Дядя Вася усмехался и, ущипнув мимоходом Данилкину мать, стоявшую рядом, возле своего столика, устремлялся к выходу. Возмездие его настигало. Два влажных полотенца припечатывались к тощей спине, облаченную в выцветшую, когда-то синюю майку.
Данилка жадно поглощал горячую гречневую кашу и слушал, как за стенкой спорили:
– Всех тремя хлебами не накормишь. Не Христос! – властными нотками баритонил голос.
– А как же Бог, Отче, – спокойно, но с прерывающимися нотками молодости, вопрошал другой голос.
– Что Бог? Власть есть светская. Ее задача беспризорников спасать.
– Это же дети, Отче. Как им жить на улице, – не сдавался голос, тот, что звонче.
– И что, что дети. Куда ты их приведешь. Нет при храме богадельни, – упорствовал властный голос. Затем неожиданно:
– Впрочем, поступай, как знаешь. Едешь настоятелем в монастырь. Вот и забирай его трудником.
– Спасибо, Отче, – повеселел молодой голос.
– Спаси тебя Бог, – ответил голос старше.
Спал Данилка в комнате, которую называли кельей. Он с удовольствием вытянулся на чистой постели. Перед тем как лечь спать, он принял душ, и тело, отвыкшее от горячей воды, истомлено ныло. Когда он вернулся, то не нашел своей одежды. Его драные штаны и куртка исчезли, а на их месте лежали серые брюки и мягкая рубашка. От вида домашней одежды заныло сердце. Больше полугода болтался Данилка по знакомым. Родственников у него не было.

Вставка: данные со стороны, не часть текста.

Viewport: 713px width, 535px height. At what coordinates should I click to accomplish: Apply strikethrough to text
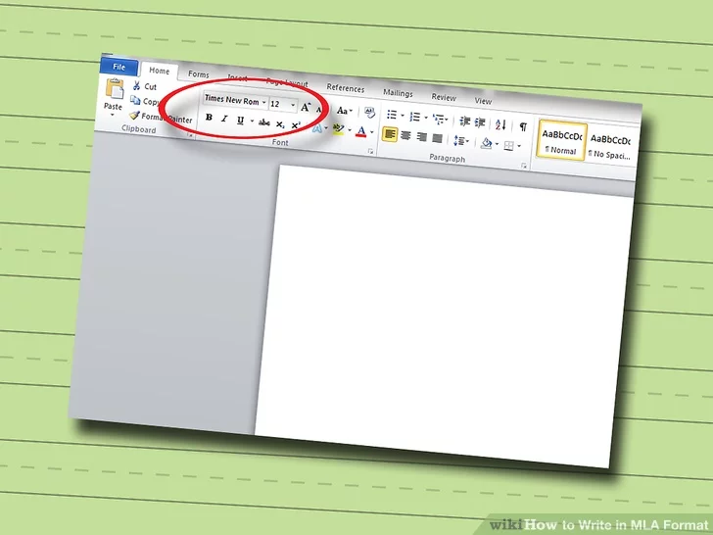[262, 123]
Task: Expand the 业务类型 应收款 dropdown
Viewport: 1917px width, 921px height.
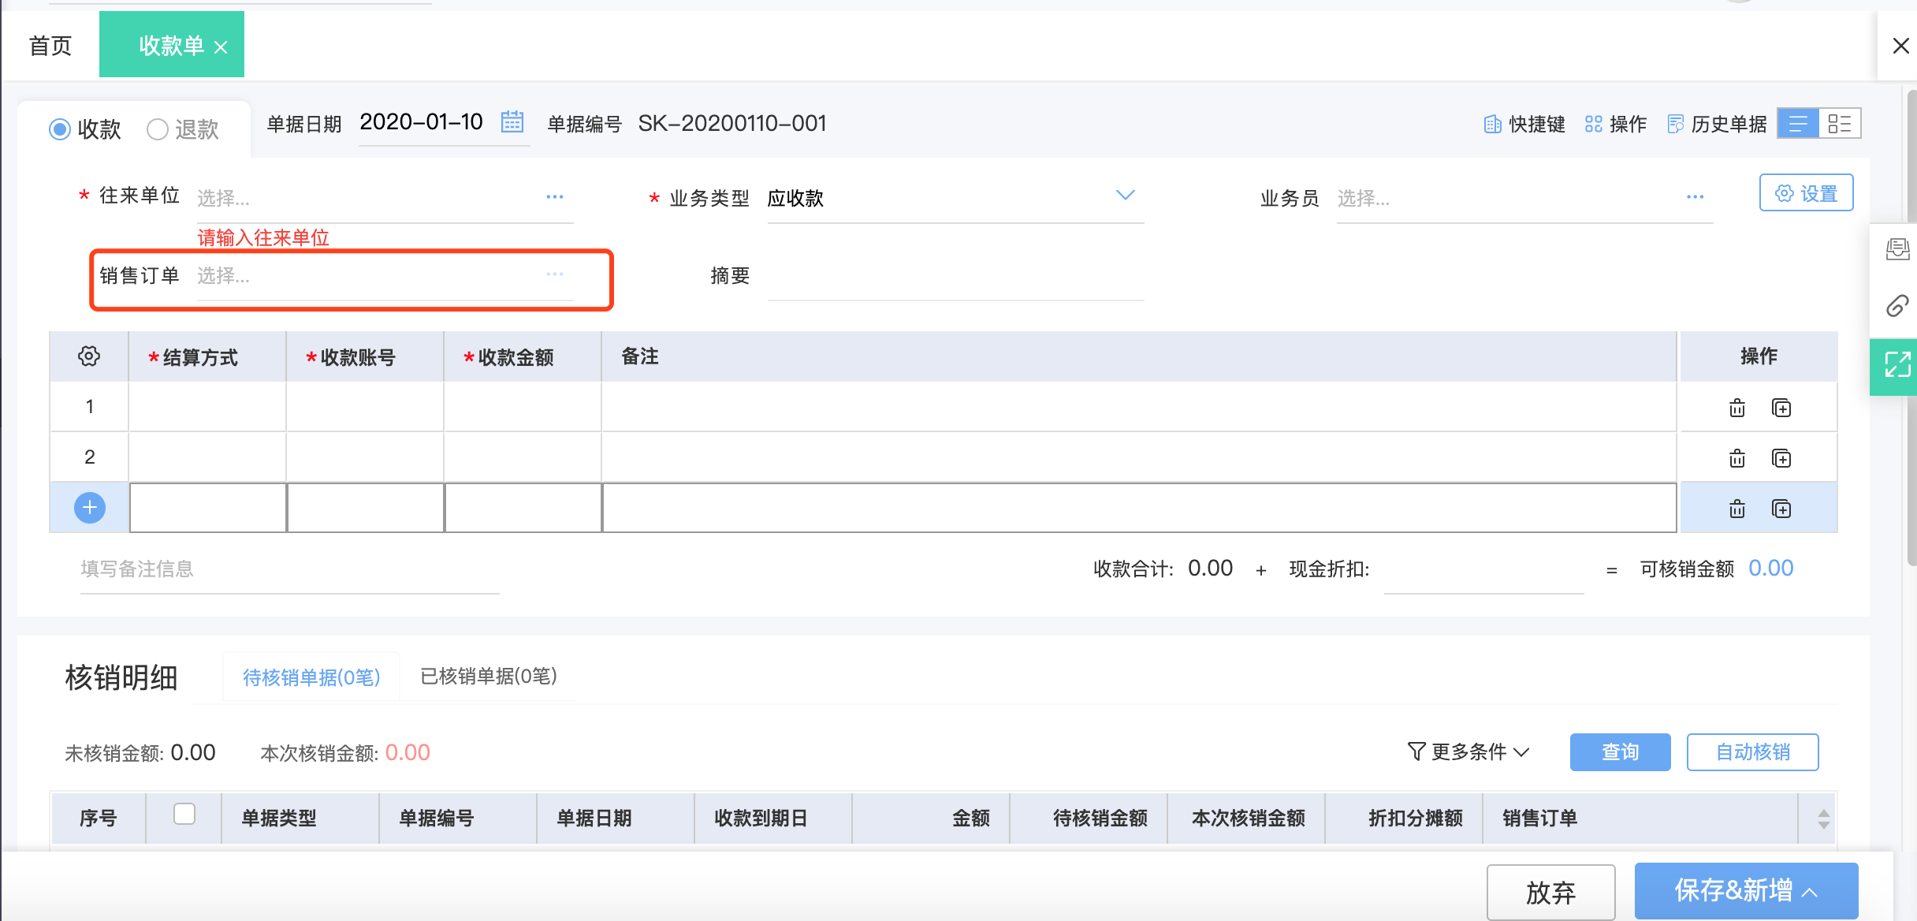Action: tap(1126, 196)
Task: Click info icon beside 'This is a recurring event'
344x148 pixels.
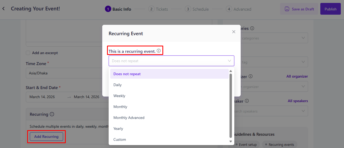Action: [x=159, y=51]
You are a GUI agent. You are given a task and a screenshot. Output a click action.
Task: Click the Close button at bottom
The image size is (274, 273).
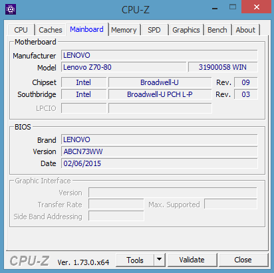[243, 260]
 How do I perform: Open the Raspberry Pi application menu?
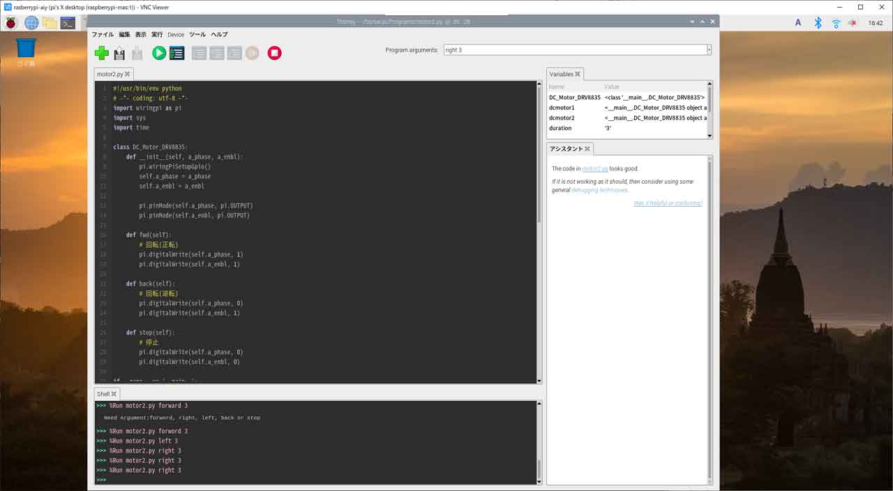tap(10, 22)
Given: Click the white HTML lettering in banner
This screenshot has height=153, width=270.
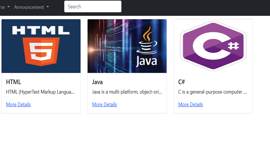Looking at the screenshot, I should point(41,30).
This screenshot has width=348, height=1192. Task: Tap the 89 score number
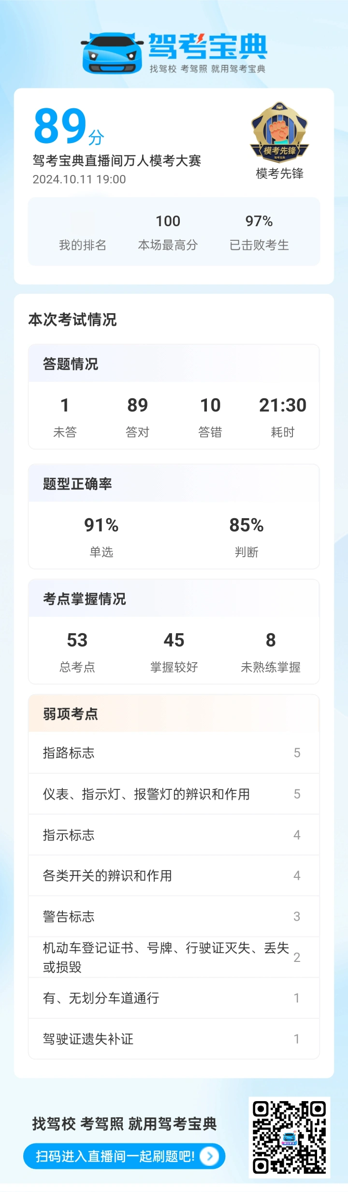(x=60, y=126)
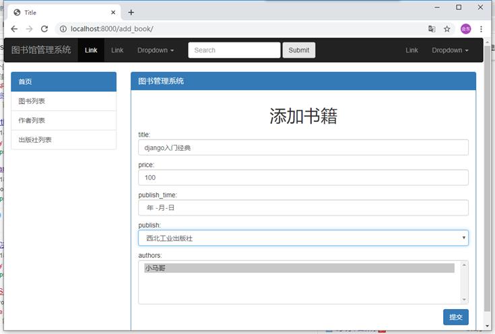The image size is (495, 334).
Task: Open a new browser tab
Action: point(131,12)
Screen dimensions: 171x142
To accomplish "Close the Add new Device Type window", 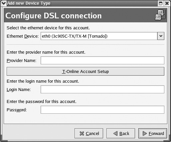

Он поворочался в кровати, попытался заснуть, но сон не шел. Мать. Где она сейчас? Он пытался восстановить в памяти цепочку событий, которые привели его на улицу. Перебирая разрозненные лоскутки своей короткой жизни, он уснул.
– Просыпайся, отрок, – гулко раздалось в келье.
Данилка испуганно подскочил.
«Какой ты пуганый», – подумал зашедший в келью монах, глядя на испуганно подскочившего мальчонку. Но вслух сказал:
– Не бойся, тебя здесь никто не тронет.
Монах, приглаживая густые, начинающие седеть волосы, прохаживался по келье и рассматривал Данилку. Тот быстро одевался.
– Крепко же тебе досталось, крепко, – думал он, видя волны страха в прозрачных голубых глазах мальчика. – Не бойся, – повторил он, – это голос у меня такой, командный. И улыбнулся.
Он оказался совсем не строгим, и мальчик узнал в нем того монаха, который подобрал его на улице.
– Одевайся, иди завтракать. Скоро поедем.
На немой вопрос Данилки монах пояснил:
– Поедем в новый монастырь, брат. – Потом спохватился: – Тебя звать как, отрок?
Данилка назвал себя.
– Данилка? Даниил, значит. Это хорошо. Как князя Московского. Знал такого? – почему-то обрадовался священник.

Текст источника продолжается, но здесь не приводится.